**WHAT IS REQUIRED**
No record may be omitted; give all of them again exactly.
^^^^^^^^
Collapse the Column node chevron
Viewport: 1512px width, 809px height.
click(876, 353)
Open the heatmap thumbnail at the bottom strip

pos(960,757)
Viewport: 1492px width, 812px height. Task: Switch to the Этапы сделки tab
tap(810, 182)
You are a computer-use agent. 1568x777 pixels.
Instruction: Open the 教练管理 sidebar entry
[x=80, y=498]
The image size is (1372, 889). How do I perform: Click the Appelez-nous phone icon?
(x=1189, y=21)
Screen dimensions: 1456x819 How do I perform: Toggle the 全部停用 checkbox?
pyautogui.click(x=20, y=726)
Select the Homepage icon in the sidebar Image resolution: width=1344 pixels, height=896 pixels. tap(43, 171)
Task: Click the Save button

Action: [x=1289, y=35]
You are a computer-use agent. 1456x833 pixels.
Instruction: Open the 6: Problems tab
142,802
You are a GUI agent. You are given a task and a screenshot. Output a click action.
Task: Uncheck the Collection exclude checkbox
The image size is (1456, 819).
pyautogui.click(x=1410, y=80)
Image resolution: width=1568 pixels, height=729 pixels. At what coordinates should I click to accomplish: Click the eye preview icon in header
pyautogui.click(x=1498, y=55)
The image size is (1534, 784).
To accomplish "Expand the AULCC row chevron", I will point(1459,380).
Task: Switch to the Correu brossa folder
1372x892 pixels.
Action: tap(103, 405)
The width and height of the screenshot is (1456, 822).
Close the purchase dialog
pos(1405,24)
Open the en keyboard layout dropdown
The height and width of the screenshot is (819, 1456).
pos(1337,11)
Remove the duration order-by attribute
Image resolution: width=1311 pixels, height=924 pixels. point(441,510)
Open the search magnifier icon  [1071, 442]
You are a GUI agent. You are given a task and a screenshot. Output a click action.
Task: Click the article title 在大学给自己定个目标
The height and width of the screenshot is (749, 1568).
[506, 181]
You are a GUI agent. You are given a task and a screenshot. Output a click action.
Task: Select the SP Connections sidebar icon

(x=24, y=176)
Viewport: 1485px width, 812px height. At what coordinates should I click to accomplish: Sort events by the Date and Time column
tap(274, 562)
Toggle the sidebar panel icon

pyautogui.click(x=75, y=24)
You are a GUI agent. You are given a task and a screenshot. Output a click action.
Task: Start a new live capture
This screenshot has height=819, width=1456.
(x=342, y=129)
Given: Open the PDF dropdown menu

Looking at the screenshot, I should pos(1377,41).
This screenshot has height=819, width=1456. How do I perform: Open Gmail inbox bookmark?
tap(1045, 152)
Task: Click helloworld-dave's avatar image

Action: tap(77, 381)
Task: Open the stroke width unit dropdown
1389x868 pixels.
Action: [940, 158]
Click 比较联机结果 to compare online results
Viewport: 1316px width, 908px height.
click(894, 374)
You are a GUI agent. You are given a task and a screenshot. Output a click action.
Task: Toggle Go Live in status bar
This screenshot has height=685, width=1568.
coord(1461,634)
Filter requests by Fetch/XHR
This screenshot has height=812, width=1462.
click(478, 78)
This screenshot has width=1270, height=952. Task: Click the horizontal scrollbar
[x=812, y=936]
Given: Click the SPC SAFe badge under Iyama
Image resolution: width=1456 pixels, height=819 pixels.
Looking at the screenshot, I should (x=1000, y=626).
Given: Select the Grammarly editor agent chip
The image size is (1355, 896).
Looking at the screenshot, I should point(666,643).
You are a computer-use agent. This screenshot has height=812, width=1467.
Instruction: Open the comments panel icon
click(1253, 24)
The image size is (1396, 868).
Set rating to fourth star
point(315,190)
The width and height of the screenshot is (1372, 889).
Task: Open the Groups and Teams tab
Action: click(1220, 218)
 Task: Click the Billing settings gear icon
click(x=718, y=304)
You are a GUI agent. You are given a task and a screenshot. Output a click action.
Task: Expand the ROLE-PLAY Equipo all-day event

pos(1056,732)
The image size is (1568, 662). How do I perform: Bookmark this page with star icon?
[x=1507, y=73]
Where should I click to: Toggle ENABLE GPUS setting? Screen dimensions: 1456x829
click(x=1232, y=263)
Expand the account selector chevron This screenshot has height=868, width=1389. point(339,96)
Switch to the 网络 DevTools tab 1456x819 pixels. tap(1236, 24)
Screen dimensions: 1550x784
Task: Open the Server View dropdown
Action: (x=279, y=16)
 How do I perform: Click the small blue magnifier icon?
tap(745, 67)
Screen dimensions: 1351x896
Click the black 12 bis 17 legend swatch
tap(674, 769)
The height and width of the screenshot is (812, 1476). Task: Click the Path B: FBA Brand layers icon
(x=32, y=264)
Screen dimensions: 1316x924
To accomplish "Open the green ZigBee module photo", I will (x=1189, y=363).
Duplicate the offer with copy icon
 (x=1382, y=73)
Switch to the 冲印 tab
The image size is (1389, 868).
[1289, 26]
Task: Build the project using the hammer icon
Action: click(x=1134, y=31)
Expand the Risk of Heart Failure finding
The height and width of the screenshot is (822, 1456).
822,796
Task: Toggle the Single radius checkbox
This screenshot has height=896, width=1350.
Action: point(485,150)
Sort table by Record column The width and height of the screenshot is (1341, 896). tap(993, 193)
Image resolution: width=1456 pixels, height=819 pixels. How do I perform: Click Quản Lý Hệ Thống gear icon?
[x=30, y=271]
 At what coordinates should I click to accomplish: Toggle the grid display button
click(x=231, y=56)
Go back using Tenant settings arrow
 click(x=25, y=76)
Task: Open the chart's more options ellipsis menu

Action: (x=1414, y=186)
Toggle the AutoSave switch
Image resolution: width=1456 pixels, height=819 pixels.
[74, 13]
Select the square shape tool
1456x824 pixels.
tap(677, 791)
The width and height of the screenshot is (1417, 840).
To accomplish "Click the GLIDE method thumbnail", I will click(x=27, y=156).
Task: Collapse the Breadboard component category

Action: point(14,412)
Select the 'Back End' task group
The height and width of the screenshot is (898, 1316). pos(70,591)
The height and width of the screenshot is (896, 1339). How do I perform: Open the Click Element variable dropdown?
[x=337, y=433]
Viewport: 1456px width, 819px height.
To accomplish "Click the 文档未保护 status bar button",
^^^^^^^^
**YOUR RESPONSE**
Collapse the Column node chevron
Viewport: 1512px width, 809px height.
click(876, 353)
Open the heatmap thumbnail at the bottom strip

pos(960,757)
Viewport: 1492px width, 812px height. Task: Switch to the Этапы сделки tab
tap(810, 182)
You are a computer-use agent. 1568x777 pixels.
Instruction: Open the 教练管理 sidebar entry
[x=80, y=498]
The image size is (1372, 889). How do I perform: Click the Appelez-nous phone icon?
(x=1189, y=21)
Screen dimensions: 1456x819 How do I perform: Toggle the 全部停用 checkbox?
pyautogui.click(x=20, y=726)
Select the Homepage icon in the sidebar Image resolution: width=1344 pixels, height=896 pixels. tap(43, 171)
Task: Click the Save button

Action: [x=1289, y=35]
You are a computer-use agent. 1456x833 pixels.
Instruction: Open the 6: Problems tab
142,802
You are a GUI agent. You are given a task and a screenshot. Output a click action.
Task: Uncheck the Collection exclude checkbox
The image size is (1456, 819).
pyautogui.click(x=1410, y=80)
Image resolution: width=1568 pixels, height=729 pixels. At what coordinates should I click to accomplish: Click the eye preview icon in header
pyautogui.click(x=1498, y=55)
The image size is (1534, 784).
To accomplish "Expand the AULCC row chevron", I will point(1459,380).
Task: Switch to the Correu brossa folder
1372x892 pixels.
Action: tap(103, 405)
The width and height of the screenshot is (1456, 822).
Close the purchase dialog
pos(1405,24)
Open the en keyboard layout dropdown
The height and width of the screenshot is (819, 1456).
pos(1337,11)
Remove the duration order-by attribute
Image resolution: width=1311 pixels, height=924 pixels. point(441,510)
Open the search magnifier icon  [1071, 442]
You are a GUI agent. You are given a task and a screenshot. Output a click action.
Task: Click the article title 在大学给自己定个目标
The height and width of the screenshot is (749, 1568).
[506, 181]
You are a GUI agent. You are given a task and a screenshot. Output a click action.
Task: Select the SP Connections sidebar icon

(x=24, y=176)
Viewport: 1485px width, 812px height. At what coordinates should I click to accomplish: Sort events by the Date and Time column
tap(274, 562)
Toggle the sidebar panel icon

pyautogui.click(x=75, y=24)
You are a GUI agent. You are given a task and a screenshot. Output a click action.
Task: Start a new live capture
This screenshot has height=819, width=1456.
(x=342, y=129)
Given: Open the PDF dropdown menu

Looking at the screenshot, I should pos(1377,41).
This screenshot has height=819, width=1456. How do I perform: Open Gmail inbox bookmark?
tap(1045, 152)
Task: Click helloworld-dave's avatar image

Action: tap(77, 381)
Task: Open the stroke width unit dropdown
1389x868 pixels.
Action: [940, 158]
Click 比较联机结果 to compare online results
Viewport: 1316px width, 908px height.
click(894, 374)
You are a GUI agent. You are given a task and a screenshot. Output a click action.
Task: Toggle Go Live in status bar
This screenshot has height=685, width=1568.
coord(1461,634)
Filter requests by Fetch/XHR
This screenshot has height=812, width=1462.
click(478, 78)
This screenshot has width=1270, height=952. Task: Click the horizontal scrollbar
[x=812, y=936]
Given: Click the SPC SAFe badge under Iyama
Image resolution: width=1456 pixels, height=819 pixels.
Looking at the screenshot, I should (x=1000, y=626).
Given: Select the Grammarly editor agent chip
The image size is (1355, 896).
Looking at the screenshot, I should point(666,643).
You are a computer-use agent. This screenshot has height=812, width=1467.
Instruction: Open the comments panel icon
click(1253, 24)
The image size is (1396, 868).
Set rating to fourth star
point(315,190)
The width and height of the screenshot is (1372, 889).
Task: Open the Groups and Teams tab
Action: click(1220, 218)
 Task: Click the Billing settings gear icon
click(x=718, y=304)
You are a GUI agent. You are given a task and a screenshot. Output a click action.
Task: Expand the ROLE-PLAY Equipo all-day event

pos(1056,732)
The image size is (1568, 662). How do I perform: Bookmark this page with star icon?
[x=1507, y=73]
Where should I click to: Toggle ENABLE GPUS setting? Screen dimensions: 1456x829
click(x=1232, y=263)
Expand the account selector chevron This screenshot has height=868, width=1389. point(339,96)
Switch to the 网络 DevTools tab 1456x819 pixels. tap(1236, 24)
Screen dimensions: 1550x784
Task: Open the Server View dropdown
Action: (x=279, y=16)
 How do I perform: Click the small blue magnifier icon?
tap(745, 67)
Screen dimensions: 1351x896
Click the black 12 bis 17 legend swatch
tap(674, 769)
The height and width of the screenshot is (812, 1476). Task: Click the Path B: FBA Brand layers icon
(x=32, y=264)
Screen dimensions: 1316x924
To accomplish "Open the green ZigBee module photo", I will (x=1189, y=363).
Duplicate the offer with copy icon
 (x=1382, y=73)
Switch to the 冲印 tab
The image size is (1389, 868).
[1289, 26]
Task: Build the project using the hammer icon
Action: click(x=1134, y=31)
Expand the Risk of Heart Failure finding
The height and width of the screenshot is (822, 1456).
822,796
Task: Toggle the Single radius checkbox
This screenshot has height=896, width=1350.
Action: point(485,150)
Sort table by Record column The width and height of the screenshot is (1341, 896). tap(993, 193)
Image resolution: width=1456 pixels, height=819 pixels. How do I perform: Click Quản Lý Hệ Thống gear icon?
[x=30, y=271]
 At what coordinates should I click to accomplish: Toggle the grid display button
click(x=231, y=56)
Go back using Tenant settings arrow
 click(x=25, y=76)
Task: Open the chart's more options ellipsis menu

Action: (x=1414, y=186)
Toggle the AutoSave switch
Image resolution: width=1456 pixels, height=819 pixels.
[74, 13]
Select the square shape tool
1456x824 pixels.
tap(677, 791)
The width and height of the screenshot is (1417, 840).
To accomplish "Click the GLIDE method thumbnail", I will click(x=27, y=156).
Task: Collapse the Breadboard component category

Action: point(14,412)
Select the 'Back End' task group
The height and width of the screenshot is (898, 1316). pos(70,591)
The height and width of the screenshot is (896, 1339). How do I perform: Open the Click Element variable dropdown?
[x=337, y=433]
Viewport: 1456px width, 819px height.
To accomplish "Click the 文档未保护 status bar button",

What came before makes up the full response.